Transforming Legacy Models: Registering Pre-existing Models in SageMaker Model Registry
How to efficiently register your pre-trained models using the Sagemaker SDK to prepare for deployment on SageMaker Endpoints
Introduction
As our document categorization service evolved over six years, we've leveraged AWS SageMaker to train our three core models: an image model, a text model, and a sequence model. Initially, we used SageMaker for training and AWS Lambda for inference, storing our model artifacts on S3. However, we've been curious about using SageMaker endpoints for potentially better performance and cost efficiency.
This blog post walks you through the process of creating a new model version in the SageMaker Model Registry from existing S3 model artifacts, even if you haven't used the SageMaker (Pipelines) workflow end-to-end before for this task.
Understanding SageMaker Model Registry Requirements
A model version in a model group within SageMaker's Model Registry consists of two main components:
A Docker Image for Inference: This contains the runtime environment.
Model Artifacts: These are stored in an S3 tarball, along with any custom code required for model loading and inference.
Let's see how we bring these together with model artifacts that are lying around on S3.
Step-by-Step Guide
1. Retrieve the Docker Image URI
The first step is to determine the appropriate Docker image for your model. The SageMaker SDK provides the convenient command image_uris.retrieve(...)
to do just that. You just need to know, which framework and version your model was trained in.
from sagemaker import image_uris
image_uris.retrieve(
framework='sklearn',
region='eu-central-1',
version='1.0-1',
image_scope='inference'
)
For our text model the correct image uri turns out to be 492215442770.dkr.ecr.eu-central-1.amazonaws.com/sagemaker-scikit-learn:1.0-1-cpu-py3
2. Prepare the Model Artifacts
Next, you'll need to bundle your model artifacts into a tarball.

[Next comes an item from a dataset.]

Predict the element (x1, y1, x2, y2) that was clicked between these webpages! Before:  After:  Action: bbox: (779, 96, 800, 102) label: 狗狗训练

Download your model from S3, compress it into a .tar.gz
file, and upload it back to S3:
# the name of the *.pkl file will be important when you load the model (see step 4)
tar -czvf model.tar.gz text_model.pkl
aws s3 cp model.tar.gz s3://my-models/text/model.tar.gz
3. Define the SageMaker Model
Using the SageMaker SDK, define your model by specifying the S3 URI of the tarball, the image URI, and an execution role:
from sagemaker.sklearn import SKLearnModel
model = SKLearnModel(
model_data="s3://my-models/text/model.tar.gz",
entry_point="svm.py",
role="arn:aws:iam::0123456789:role/service-role/AmazonSageMaker-ExecutionRole", # use the role that gets created when creating a SageMaker Domain
image_uri="492215442770.dkr.ecr.eu-central-1.amazonaws.com/sagemaker-scikit-learn:1.0-1-cpu-py3"
)
4. Create the Entry Point Script
The SageMaker Scikit-learn model server loads the model at startup and breaks request handling into three steps:
input processing,
prediction, and
output processing.
Therefore your entry point script, or model script (ours is called svm.py
, because our text model is a SVM) can define the following functions to manipulate each step:
model_fn
: Loads the model.input_fn
: Takes request data and deserializes the data into an object for prediction.predict_fn
: Takes the deserialized request object and performs inference against the loaded model.output_fn
: Takes the result of prediction and serializes this according to the response content type.
Here's an example structure of our svm.py
entry point script:
import os
import joblib
def model_fn(model_dir):
# use the name of the file you provided in the model.tar.gz (step 2)
model_file = 'text_model.pkl'
with open(os.path.join(model_dir, model_file), 'rb') as f:
model = joblib.load(f)
return model
def predict_fn(input_data, model):
return model.predict_proba(input_data)
Since we are not transforming input and output we do not need to define these functions.
5. Register the Model Version
Finally, register your model version in the SageMaker Model Registry:
model.register(
model_package_group_name="svm-model",
content_types=["application/json"],
response_types=["application/json"],
inference_instances=["ml.t2.medium"], # defines what instance types are valid for later endpoint deployment
approval_status="PendingManualApproval"
)
Hint If you do not have a model package group, you can create one using the AWS CLI:
aws sagemaker create-model-package-group --model-package-group-name svm-model
Conclusion
Transitioning from using AWS Lambda to SageMaker endpoints for inference involves registering your existing model artifacts in SageMaker's Model Registry. By following the steps outlined above, you can efficiently create new model versions. This helps you leverage SageMaker endpoints for potentially improved performance and cost benefits.
With this streamlined approach, you can unlock the full potential of SageMaker's robust model management and deployment capabilities, ensuring your ML models are always at peak performance.